改良式密闭回血法对维持性血液透析患者动静脉内瘘血栓形成风险的影响

Effect of modified airtight blood return method on risk of thrombosis of arteriovenous fistula in patients with maintenance hemodialysis

  • 摘要:
    目的 探讨应用改良式密闭回血法对降低维持性血液透析患者动静脉内瘘血栓形成风险的作用。
    方法 选取2021年11月—2022年10月接受规律性血液透析患者50例为研究对象。2021年11月—2022年4月采用传统密闭式双向回血法为对照组,2022年5月—2022年10月采用改良式密闭回血法为改良组,比较2组患者下机后的血压、下机内瘘穿刺点按压时间、内瘘渗血率、血栓发生率、透析器内红细胞的残余量、回血总时间、回血生理盐水量。
    结果 改良组下机回血量、下机回血时间、下机后血压、下机内瘘穿刺点按压时间、内瘘渗血率、下机回血的生理盐水量、内瘘血栓发生率、血液透析管路残余红细胞数均少于或低于对照组,差异均有统计学意义(P < 0.05)。
    结论 改良式密闭回血法可以缩短下机回血的时间,减少0.9%氯化钠溶液的需要量,降低了内瘘渗血率,缩短内瘘下机按压时间,减少下机后血液透析管路里红细胞的残余,等量生理盐水回血的同时充分降低了内瘘局部的血液黏滞度。

     

    Abstract:
    Objective To explore the role of modified airtight blood return method in reducing the risk of thrombosis of arteriovenous fistula in patients with maintenance hemodialysis.
    Methods A total of 50 patients with regular hemodialysis from November 2021 to October 2022 were selected as research objects. From November 2021 to April 2022, the patients with traditional airtight bidirectional blood return method were included in control group, while the patients with modified airtight blood return method from May 2022 to October 2022 were included in modified group.
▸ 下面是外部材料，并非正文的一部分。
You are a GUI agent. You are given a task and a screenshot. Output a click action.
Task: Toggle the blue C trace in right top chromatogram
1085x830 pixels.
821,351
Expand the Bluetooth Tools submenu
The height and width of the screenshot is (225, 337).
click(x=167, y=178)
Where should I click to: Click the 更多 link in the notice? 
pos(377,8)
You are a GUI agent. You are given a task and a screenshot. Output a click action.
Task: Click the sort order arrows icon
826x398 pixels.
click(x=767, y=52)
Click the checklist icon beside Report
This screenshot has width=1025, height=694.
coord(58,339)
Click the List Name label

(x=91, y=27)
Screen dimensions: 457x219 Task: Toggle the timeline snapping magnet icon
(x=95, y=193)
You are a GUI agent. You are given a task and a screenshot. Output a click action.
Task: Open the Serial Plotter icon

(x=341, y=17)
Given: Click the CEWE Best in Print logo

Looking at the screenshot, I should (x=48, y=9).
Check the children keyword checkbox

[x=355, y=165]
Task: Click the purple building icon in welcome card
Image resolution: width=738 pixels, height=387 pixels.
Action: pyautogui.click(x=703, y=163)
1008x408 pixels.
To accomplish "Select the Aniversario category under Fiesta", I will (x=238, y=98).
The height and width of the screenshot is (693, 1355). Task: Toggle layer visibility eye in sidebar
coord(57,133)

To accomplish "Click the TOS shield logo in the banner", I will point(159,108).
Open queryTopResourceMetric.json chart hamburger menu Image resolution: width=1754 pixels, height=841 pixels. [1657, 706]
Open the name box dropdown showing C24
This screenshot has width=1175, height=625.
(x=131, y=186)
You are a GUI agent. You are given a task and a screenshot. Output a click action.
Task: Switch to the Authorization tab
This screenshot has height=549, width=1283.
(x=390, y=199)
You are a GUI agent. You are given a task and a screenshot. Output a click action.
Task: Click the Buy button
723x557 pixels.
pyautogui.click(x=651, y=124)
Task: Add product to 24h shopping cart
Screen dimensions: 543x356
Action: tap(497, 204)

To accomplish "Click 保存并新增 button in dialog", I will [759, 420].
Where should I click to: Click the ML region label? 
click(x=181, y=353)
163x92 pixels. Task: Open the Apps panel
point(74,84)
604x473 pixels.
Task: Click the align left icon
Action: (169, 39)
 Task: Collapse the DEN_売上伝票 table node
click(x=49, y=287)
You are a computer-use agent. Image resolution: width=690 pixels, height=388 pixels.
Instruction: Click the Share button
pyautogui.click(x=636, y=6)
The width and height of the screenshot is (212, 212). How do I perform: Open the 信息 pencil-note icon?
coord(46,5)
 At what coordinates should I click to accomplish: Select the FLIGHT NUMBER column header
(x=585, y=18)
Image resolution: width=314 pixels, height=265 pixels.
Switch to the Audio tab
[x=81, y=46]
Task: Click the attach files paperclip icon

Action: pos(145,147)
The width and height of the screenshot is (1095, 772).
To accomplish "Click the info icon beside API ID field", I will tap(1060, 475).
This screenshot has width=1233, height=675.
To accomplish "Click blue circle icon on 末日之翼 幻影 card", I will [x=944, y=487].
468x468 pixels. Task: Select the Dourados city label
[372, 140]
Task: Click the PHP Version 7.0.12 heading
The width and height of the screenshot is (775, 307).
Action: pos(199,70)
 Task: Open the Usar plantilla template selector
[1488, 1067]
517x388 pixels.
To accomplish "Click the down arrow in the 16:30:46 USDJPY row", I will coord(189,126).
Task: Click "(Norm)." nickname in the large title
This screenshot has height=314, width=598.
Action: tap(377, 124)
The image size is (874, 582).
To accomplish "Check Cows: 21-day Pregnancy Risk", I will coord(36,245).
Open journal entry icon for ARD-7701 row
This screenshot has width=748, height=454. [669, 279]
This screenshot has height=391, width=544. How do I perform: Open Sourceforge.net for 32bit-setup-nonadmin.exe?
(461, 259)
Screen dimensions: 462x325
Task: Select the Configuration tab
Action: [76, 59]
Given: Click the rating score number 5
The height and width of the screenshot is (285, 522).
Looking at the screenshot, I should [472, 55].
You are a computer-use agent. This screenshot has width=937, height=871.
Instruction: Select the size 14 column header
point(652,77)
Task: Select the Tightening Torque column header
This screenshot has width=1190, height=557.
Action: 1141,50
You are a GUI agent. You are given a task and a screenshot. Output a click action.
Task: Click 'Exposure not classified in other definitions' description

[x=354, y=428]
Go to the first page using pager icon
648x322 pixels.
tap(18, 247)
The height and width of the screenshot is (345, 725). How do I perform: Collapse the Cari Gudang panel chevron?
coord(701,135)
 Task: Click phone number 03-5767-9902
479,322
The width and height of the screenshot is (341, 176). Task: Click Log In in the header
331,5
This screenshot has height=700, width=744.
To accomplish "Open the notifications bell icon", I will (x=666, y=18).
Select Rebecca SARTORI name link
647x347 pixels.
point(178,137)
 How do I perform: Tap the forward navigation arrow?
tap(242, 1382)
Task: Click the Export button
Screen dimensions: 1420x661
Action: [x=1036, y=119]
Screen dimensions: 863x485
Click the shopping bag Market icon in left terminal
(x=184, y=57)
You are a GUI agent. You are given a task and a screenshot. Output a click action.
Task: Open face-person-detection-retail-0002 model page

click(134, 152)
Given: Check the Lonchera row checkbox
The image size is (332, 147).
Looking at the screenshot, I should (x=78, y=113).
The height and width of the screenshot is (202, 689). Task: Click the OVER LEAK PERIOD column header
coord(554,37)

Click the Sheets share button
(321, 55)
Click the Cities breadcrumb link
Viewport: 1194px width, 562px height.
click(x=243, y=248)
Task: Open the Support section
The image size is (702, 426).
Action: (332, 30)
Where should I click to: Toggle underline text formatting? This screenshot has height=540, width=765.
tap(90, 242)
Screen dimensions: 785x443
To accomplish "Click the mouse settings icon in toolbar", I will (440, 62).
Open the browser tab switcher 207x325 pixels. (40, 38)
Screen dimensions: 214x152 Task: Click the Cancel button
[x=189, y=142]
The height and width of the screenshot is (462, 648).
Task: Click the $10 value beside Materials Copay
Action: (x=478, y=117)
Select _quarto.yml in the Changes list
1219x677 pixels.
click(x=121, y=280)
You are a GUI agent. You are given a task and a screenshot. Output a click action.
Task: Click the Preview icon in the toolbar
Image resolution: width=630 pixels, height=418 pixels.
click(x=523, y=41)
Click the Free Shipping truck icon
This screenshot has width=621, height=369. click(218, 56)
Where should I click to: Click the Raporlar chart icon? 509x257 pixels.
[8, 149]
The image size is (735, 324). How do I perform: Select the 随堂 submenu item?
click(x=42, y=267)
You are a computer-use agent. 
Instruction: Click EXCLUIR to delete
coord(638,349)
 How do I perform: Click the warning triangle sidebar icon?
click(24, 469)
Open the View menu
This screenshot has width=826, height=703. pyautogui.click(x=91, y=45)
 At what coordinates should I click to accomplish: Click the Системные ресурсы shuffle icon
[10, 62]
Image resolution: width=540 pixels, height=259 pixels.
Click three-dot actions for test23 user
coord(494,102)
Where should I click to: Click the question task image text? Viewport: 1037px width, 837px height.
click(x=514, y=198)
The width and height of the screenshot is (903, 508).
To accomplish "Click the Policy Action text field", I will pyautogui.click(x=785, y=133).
The blood pressure after removing the dialyzer, compression time at the arteriovenous fistula puncture site after removing the dialyzer, fistula leakage rate, incidence of thrombus, residual red blood cells in the dialyzer, total time for blood return and physiological saline volume used for blood return were compared between the two methods.
    Results In the modified group, blood return volume after removing the dialyzer, blood return time after removing the dialyzer, blood pressure after removing the dialyzer, compression time at the arteriovenous fistula puncture site after removing the dialyzer, fistula leakage rate, physiological saline volume used for blood return after removing the dialyzer, incidence of internal fistula thrombosis, and residual red blood cells in the dialyzer tube were significantly lower or shorter than those in the control group (P < 0.05).
    Conclusion Modified airtight blood return method can shorten the blood return time after removing the dialyzer, decrease the consumption of 0.9% sodium chloride solution, reduce the fistula leakage rate, shorten the compression time at the arteriovenous fistula puncture site after removing the dialyzer, reduce residual red blood cells in the dialyzer tube after removing the dialyzer, and fully reduce the blood viscosity in the local area of the internal fistula under the condition of blood return with equivalent physiological saline.